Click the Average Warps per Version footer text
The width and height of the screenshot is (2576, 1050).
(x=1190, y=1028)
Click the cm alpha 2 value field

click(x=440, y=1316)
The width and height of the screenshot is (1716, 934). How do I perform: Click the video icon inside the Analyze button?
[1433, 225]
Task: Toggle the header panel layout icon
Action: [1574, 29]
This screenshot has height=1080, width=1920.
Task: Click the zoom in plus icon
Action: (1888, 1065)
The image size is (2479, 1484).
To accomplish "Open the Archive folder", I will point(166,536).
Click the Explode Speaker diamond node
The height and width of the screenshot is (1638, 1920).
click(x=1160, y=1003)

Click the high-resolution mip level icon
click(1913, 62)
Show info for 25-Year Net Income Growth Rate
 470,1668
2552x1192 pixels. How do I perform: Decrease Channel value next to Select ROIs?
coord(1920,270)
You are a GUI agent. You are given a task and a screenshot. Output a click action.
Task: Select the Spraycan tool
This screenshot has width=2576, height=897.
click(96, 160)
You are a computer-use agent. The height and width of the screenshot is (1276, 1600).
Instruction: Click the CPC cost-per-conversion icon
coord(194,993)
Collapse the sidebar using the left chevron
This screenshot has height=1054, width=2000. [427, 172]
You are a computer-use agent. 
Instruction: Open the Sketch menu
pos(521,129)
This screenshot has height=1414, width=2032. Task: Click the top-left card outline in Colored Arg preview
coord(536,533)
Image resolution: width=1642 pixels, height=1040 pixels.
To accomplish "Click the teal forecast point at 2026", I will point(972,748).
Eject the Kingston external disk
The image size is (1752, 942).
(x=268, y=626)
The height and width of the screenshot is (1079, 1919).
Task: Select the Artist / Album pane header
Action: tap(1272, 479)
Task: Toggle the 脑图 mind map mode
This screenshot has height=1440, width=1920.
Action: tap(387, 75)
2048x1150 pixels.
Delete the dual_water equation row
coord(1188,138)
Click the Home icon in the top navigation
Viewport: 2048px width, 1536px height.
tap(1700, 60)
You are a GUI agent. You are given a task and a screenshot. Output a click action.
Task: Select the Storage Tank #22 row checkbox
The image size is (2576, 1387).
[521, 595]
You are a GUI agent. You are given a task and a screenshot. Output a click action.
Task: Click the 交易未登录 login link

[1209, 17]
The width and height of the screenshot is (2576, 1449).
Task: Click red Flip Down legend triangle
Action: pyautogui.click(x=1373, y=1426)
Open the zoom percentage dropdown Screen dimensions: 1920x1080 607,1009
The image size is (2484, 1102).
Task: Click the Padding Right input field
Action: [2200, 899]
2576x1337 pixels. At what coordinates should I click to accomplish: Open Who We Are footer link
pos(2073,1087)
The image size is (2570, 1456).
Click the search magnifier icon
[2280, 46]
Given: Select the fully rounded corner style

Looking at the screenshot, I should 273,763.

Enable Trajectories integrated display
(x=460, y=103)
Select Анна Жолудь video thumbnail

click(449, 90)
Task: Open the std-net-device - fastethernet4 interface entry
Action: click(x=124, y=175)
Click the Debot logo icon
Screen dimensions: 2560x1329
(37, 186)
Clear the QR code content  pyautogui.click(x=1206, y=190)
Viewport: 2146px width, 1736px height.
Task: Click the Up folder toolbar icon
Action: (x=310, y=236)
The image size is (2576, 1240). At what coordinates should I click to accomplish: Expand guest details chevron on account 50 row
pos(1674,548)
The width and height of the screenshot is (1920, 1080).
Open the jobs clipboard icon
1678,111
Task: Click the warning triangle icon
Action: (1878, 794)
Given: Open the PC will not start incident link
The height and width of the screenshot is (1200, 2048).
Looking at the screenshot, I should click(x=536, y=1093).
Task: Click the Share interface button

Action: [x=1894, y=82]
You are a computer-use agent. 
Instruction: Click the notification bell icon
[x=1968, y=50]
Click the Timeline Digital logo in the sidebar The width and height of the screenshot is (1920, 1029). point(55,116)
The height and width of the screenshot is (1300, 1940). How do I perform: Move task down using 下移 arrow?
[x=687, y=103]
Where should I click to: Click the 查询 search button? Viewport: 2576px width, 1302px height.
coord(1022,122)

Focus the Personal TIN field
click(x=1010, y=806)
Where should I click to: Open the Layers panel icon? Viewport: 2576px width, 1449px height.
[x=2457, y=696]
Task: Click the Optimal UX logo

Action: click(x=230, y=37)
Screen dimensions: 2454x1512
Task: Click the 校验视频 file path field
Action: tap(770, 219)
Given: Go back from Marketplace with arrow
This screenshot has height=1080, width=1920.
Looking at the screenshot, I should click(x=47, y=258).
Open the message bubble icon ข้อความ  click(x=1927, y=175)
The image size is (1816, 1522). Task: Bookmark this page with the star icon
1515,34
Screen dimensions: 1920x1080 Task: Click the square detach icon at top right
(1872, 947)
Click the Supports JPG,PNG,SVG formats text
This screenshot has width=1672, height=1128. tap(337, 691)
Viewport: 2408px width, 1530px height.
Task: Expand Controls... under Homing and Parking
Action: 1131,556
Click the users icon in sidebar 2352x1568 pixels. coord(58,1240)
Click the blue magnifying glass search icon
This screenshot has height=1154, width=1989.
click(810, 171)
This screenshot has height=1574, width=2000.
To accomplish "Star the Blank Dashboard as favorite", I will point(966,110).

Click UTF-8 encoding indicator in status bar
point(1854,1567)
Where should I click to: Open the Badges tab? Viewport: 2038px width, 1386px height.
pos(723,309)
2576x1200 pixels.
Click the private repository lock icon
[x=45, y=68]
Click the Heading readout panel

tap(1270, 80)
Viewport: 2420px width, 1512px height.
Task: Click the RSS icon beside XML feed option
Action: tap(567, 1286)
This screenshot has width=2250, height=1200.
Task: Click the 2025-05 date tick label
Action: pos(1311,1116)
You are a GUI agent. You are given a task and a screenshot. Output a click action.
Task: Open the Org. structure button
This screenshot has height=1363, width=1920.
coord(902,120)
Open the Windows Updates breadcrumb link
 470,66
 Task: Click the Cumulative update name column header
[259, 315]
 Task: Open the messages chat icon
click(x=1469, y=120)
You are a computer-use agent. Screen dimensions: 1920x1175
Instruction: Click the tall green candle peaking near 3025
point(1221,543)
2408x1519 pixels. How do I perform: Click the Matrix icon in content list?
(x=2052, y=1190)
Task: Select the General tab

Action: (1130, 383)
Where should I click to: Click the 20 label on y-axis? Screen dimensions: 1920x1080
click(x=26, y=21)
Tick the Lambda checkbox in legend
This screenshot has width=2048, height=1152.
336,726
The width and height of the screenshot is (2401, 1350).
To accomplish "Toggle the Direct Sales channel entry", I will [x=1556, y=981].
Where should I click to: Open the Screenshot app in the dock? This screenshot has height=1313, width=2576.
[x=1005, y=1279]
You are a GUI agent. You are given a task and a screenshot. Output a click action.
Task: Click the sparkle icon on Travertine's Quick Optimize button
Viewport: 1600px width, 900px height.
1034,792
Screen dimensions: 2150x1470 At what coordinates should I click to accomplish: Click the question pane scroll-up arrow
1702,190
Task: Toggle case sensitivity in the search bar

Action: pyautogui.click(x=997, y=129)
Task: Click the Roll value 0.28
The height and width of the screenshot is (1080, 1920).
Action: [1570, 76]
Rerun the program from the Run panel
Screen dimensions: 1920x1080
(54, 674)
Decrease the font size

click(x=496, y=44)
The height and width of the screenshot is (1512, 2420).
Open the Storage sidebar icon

++++++

▸ Required action: Go through the listing and copy each line with the string "computer".

▸ Answer space:
You are a computer-use agent. The height and width of the screenshot is (1276, 1600).
You are a computer-use agent. 
You are a computer-use agent. 
You are a computer-use agent. Screen dimensions: 1920x1175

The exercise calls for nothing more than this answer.